Segment Start: RECORDS TO USE

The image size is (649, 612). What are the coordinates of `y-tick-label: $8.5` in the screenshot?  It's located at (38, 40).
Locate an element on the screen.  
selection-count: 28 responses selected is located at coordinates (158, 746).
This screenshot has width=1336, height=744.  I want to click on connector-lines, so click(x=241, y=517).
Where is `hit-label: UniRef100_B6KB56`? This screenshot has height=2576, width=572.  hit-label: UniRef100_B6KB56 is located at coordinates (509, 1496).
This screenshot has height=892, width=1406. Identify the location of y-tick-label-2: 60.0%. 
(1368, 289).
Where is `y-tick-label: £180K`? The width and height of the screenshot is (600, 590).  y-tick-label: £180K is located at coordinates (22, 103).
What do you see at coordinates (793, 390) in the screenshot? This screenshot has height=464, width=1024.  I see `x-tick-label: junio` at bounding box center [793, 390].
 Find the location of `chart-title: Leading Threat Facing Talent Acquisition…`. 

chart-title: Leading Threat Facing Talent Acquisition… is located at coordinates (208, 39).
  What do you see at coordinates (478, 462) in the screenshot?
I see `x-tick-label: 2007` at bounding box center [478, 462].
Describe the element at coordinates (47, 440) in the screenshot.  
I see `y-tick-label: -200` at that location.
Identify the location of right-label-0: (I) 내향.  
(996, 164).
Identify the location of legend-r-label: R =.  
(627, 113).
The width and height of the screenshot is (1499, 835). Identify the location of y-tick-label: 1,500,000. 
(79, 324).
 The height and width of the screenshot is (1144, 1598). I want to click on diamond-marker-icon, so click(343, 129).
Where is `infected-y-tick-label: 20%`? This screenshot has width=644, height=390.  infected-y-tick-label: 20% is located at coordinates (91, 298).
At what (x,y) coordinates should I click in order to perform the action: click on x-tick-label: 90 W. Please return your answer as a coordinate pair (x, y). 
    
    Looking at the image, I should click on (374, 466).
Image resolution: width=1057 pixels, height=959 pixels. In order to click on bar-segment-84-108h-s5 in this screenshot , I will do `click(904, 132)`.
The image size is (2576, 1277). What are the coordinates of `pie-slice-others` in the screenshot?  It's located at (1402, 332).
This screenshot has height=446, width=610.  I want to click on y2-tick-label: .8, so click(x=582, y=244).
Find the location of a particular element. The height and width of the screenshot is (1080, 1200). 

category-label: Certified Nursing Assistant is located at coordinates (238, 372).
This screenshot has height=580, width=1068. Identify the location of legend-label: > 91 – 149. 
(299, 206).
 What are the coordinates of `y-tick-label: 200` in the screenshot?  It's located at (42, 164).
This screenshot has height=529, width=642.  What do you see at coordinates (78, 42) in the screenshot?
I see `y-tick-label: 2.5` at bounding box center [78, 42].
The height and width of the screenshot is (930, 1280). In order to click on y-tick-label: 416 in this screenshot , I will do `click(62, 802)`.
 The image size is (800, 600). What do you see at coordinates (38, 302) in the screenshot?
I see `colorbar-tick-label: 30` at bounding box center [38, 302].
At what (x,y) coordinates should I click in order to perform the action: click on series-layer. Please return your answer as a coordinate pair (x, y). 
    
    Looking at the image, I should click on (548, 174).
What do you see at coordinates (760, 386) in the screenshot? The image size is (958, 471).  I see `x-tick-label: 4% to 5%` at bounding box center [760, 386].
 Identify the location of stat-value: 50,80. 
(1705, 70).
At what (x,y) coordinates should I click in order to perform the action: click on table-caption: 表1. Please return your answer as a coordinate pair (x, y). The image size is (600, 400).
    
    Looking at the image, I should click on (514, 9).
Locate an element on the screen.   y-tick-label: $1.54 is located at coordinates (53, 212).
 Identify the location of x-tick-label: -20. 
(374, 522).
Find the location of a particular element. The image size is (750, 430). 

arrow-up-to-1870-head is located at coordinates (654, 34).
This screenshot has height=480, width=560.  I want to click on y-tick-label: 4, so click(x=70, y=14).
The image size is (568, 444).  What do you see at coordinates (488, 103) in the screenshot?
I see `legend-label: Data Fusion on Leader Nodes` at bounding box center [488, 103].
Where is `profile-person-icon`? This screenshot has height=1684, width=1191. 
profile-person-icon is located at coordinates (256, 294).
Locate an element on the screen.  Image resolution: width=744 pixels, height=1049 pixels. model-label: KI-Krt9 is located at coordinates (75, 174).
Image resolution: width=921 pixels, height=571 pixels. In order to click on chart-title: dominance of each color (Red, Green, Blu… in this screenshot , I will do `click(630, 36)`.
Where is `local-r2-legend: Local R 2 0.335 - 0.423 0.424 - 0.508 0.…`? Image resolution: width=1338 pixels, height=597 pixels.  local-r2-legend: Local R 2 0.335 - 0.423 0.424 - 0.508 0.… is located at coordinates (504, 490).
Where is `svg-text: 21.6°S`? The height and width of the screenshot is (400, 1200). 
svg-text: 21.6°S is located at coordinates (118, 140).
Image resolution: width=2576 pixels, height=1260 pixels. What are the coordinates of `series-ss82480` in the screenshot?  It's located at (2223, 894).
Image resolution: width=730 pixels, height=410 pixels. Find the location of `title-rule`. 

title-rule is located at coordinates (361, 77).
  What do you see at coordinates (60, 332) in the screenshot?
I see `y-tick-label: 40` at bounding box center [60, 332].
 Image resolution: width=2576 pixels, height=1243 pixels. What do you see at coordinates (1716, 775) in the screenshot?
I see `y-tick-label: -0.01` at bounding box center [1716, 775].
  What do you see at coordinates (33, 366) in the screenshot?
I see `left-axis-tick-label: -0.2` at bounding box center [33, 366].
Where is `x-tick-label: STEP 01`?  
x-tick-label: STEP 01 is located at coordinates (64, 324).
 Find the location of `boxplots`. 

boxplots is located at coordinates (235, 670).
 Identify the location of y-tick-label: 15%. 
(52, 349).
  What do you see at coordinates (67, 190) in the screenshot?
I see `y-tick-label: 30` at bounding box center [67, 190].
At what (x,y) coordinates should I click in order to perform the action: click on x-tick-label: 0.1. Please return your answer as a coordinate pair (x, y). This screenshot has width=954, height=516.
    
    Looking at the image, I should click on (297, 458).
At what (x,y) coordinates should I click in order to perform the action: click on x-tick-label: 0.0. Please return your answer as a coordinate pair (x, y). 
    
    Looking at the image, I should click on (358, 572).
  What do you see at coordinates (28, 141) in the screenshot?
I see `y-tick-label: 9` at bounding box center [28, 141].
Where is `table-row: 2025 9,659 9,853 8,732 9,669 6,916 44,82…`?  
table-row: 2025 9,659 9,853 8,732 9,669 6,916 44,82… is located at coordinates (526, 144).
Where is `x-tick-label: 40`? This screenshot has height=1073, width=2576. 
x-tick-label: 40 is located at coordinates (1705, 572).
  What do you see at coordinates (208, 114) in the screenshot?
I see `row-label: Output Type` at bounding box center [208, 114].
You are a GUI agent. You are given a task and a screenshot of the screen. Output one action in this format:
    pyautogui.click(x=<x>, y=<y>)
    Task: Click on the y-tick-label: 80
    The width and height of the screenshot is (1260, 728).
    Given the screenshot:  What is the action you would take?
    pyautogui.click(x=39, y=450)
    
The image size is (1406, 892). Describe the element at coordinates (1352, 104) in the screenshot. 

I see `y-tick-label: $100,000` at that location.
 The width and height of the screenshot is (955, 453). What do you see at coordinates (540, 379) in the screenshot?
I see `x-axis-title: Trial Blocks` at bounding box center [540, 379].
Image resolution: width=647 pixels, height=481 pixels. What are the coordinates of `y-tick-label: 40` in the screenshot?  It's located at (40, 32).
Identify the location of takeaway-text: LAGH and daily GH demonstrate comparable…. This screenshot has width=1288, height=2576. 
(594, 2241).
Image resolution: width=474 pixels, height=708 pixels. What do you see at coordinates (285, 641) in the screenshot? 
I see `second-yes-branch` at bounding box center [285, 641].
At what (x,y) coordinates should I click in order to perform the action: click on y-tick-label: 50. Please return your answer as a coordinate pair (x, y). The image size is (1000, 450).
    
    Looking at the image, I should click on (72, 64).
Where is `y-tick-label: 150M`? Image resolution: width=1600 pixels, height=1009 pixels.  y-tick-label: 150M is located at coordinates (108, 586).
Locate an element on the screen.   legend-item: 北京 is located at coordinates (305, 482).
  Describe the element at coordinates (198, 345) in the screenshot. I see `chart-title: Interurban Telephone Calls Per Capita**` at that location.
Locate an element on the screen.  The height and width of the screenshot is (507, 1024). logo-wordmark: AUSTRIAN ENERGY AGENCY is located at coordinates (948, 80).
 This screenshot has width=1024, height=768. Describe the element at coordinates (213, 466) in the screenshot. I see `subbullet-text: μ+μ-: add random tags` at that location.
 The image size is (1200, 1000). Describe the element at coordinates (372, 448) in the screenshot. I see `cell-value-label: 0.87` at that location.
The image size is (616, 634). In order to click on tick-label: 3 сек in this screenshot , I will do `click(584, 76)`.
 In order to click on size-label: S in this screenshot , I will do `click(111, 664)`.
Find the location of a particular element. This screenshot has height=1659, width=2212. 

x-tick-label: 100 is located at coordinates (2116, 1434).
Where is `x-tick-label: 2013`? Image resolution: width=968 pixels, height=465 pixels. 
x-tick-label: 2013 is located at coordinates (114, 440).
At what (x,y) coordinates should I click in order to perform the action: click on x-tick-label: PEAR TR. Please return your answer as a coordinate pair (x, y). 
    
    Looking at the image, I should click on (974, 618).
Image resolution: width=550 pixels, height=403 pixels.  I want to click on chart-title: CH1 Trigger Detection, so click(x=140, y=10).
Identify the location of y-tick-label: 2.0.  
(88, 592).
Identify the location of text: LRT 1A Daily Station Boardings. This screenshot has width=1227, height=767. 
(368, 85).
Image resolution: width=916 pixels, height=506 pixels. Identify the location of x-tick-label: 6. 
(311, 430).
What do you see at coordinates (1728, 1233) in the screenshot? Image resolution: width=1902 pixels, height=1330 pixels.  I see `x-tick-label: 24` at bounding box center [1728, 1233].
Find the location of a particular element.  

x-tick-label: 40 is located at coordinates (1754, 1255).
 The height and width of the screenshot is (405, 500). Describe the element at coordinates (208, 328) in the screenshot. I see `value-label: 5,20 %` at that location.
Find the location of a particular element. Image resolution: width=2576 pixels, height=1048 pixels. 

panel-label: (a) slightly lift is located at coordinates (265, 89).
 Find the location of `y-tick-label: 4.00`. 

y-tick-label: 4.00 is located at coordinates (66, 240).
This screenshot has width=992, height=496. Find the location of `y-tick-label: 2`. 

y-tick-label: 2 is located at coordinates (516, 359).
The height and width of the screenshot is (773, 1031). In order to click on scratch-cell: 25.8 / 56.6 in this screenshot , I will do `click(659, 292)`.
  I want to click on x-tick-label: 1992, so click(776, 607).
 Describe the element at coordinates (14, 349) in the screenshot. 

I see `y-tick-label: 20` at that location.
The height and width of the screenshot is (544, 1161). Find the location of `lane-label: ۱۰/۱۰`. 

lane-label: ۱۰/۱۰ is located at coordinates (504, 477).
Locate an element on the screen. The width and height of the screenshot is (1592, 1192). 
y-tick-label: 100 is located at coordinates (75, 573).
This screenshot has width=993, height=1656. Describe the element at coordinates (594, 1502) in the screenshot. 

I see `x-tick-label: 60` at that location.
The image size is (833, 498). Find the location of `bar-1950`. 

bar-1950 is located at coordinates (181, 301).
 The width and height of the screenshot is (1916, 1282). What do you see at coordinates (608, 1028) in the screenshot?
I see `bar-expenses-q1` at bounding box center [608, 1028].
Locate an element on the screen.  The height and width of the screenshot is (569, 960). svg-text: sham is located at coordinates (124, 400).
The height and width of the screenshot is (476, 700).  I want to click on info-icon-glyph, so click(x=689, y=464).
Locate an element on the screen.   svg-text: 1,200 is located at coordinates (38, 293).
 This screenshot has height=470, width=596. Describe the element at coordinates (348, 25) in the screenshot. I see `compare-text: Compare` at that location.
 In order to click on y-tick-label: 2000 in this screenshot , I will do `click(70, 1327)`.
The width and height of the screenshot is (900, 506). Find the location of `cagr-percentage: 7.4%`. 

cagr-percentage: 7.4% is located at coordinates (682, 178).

Segment End: RECORDS TO USE

[WORK INSTRUCTION]: Reproduce the listing verbatim, starting from its first line and ending with the line that contains "selection-count: 28 responses", with both ends included.

[YOUR RESPONSE]:
The image size is (649, 612). What are the coordinates of `y-tick-label: $8.5` in the screenshot?  It's located at (38, 40).
Locate an element on the screen.  
selection-count: 28 responses selected is located at coordinates (158, 746).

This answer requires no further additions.